Costa Rica is one of Central America’s most vibrant countries. From the Pacific to Caribbean Coast beaches, and the numerous national parks dotted around in between, you’ll find a stunning selection of exotic landscapes and natural playgrounds. We recommend spending at least one night in San José, Costa Rica’s capital and one of the safest cities on the continent – the Pre-Columbian Gold Museum and National Museum are both excellent places to stop off and explore. Once you’re further afield from San José, you’ll really get to soak up Costa Rica’s scenic vibes; visit nearby Central Valley in the middle of the country for mountainous and volcanic scenery; head to the Central Highlands region for Monteverde, famous for its misty cloud forest and coffee plantations; and discover the vast Arenal Volcano National Park area, marked by meandering rivers, striking lava fields and cascading waterfalls.
Where is Costa Rica?
Costa Rica is one of the southernmost countries in Central America, bordered by Nicaragua to the north and Panama to the south east. The rolling waves of the Pacific Ocean, popular with surfers, are to the west, while the warmer and calmer Caribbean Sea lies to the east.

=-=-=-=-=

__Work to do__.
Please answer these questions from the Costa Rica text above.
(a) Which two museums in San José does the text name?
(b) What is Monteverde famous for?
(c) Which countries border Costa Rica, and on which sides?

__Provided material__.
=-=-=-=-=

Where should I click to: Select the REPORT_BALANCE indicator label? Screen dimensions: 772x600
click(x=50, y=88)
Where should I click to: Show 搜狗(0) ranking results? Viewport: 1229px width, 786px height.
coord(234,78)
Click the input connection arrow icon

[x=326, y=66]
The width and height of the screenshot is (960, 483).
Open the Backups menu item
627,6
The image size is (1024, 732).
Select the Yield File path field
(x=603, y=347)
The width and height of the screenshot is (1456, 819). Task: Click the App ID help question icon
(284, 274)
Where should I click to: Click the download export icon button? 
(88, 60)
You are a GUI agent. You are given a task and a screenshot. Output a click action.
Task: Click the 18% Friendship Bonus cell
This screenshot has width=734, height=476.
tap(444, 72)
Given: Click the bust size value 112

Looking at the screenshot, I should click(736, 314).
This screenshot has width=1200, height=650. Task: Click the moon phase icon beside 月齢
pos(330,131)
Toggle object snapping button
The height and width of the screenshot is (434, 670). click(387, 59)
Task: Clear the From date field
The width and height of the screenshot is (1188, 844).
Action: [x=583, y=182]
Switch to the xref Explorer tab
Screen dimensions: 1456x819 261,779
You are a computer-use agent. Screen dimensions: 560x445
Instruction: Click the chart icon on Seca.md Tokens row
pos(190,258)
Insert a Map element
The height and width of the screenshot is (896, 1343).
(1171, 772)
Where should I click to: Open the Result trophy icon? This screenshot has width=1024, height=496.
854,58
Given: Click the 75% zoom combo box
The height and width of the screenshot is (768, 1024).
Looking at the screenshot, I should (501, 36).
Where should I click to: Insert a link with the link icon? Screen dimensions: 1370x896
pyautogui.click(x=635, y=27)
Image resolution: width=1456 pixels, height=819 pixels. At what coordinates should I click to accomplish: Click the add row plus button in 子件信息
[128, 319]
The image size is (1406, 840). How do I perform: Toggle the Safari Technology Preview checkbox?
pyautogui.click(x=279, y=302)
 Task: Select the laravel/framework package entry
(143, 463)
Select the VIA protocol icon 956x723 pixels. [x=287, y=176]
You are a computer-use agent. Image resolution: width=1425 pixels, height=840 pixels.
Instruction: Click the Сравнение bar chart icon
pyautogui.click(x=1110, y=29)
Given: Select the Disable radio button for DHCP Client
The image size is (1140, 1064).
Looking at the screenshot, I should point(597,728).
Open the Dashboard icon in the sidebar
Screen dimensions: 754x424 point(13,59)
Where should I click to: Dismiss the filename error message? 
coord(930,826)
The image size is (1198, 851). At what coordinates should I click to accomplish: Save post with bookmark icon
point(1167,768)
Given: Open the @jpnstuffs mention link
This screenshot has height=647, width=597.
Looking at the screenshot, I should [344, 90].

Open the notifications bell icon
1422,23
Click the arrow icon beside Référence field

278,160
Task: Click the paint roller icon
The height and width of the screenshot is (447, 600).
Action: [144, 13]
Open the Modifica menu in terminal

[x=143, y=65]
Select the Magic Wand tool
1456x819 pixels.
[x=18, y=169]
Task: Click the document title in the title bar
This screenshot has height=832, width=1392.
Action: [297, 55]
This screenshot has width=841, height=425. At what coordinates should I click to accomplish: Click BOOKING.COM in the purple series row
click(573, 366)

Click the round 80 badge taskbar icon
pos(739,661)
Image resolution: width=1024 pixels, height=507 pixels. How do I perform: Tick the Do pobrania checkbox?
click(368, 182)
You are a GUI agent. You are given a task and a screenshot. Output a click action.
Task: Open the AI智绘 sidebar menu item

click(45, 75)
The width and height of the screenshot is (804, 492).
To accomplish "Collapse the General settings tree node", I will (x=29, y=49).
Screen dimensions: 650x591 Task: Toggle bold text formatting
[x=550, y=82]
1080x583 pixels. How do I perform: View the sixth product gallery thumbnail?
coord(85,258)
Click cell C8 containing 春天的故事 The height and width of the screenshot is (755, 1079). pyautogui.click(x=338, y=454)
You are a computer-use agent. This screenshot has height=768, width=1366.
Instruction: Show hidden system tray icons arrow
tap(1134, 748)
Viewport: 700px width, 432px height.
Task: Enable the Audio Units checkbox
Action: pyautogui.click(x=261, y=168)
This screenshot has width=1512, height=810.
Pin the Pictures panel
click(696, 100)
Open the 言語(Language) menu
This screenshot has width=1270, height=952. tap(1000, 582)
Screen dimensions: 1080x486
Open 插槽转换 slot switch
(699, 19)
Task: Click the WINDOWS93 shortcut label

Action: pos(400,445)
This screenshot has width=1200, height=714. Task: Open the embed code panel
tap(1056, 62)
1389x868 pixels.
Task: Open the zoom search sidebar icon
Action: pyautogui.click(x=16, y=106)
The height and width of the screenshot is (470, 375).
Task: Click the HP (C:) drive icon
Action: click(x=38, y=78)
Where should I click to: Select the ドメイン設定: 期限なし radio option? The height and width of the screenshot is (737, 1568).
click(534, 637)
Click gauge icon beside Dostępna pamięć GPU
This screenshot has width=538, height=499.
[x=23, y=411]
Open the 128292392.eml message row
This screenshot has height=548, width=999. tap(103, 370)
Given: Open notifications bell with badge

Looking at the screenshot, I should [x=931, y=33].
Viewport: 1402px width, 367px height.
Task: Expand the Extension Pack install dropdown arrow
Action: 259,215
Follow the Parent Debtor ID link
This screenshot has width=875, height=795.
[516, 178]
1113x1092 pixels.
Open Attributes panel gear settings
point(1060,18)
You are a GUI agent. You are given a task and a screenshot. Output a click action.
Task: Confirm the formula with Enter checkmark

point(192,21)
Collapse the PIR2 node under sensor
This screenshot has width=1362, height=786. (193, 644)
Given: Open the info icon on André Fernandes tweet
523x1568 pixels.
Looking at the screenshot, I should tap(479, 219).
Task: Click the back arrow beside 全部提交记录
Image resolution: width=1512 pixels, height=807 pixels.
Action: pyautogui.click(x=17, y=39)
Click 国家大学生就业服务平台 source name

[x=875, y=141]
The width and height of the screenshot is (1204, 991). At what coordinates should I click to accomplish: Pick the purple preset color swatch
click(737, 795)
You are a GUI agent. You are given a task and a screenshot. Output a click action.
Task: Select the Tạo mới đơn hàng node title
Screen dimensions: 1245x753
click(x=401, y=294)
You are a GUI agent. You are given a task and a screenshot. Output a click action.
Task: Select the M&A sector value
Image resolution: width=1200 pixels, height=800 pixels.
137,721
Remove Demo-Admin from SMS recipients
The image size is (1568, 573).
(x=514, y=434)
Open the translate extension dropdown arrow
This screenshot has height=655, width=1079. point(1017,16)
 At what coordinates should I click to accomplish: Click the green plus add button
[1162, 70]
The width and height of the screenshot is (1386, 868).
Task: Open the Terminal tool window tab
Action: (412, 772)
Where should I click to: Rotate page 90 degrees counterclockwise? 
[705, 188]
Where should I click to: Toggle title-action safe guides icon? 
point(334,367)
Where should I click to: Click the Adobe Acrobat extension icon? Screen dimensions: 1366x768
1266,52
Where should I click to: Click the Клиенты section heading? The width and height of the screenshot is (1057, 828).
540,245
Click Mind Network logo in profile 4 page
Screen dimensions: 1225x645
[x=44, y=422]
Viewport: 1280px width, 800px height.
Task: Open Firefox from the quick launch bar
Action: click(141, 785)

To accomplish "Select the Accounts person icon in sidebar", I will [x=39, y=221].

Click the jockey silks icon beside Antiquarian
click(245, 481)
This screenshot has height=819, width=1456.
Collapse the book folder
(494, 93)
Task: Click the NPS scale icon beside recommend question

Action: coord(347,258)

=-=-=-=-=

__Task response__.
(a) The Pre-Columbian Gold Museum and the National Museum.
(b) Its misty cloud forest and coffee plantations.
(c) Nicaragua to the north and Panama to the south east.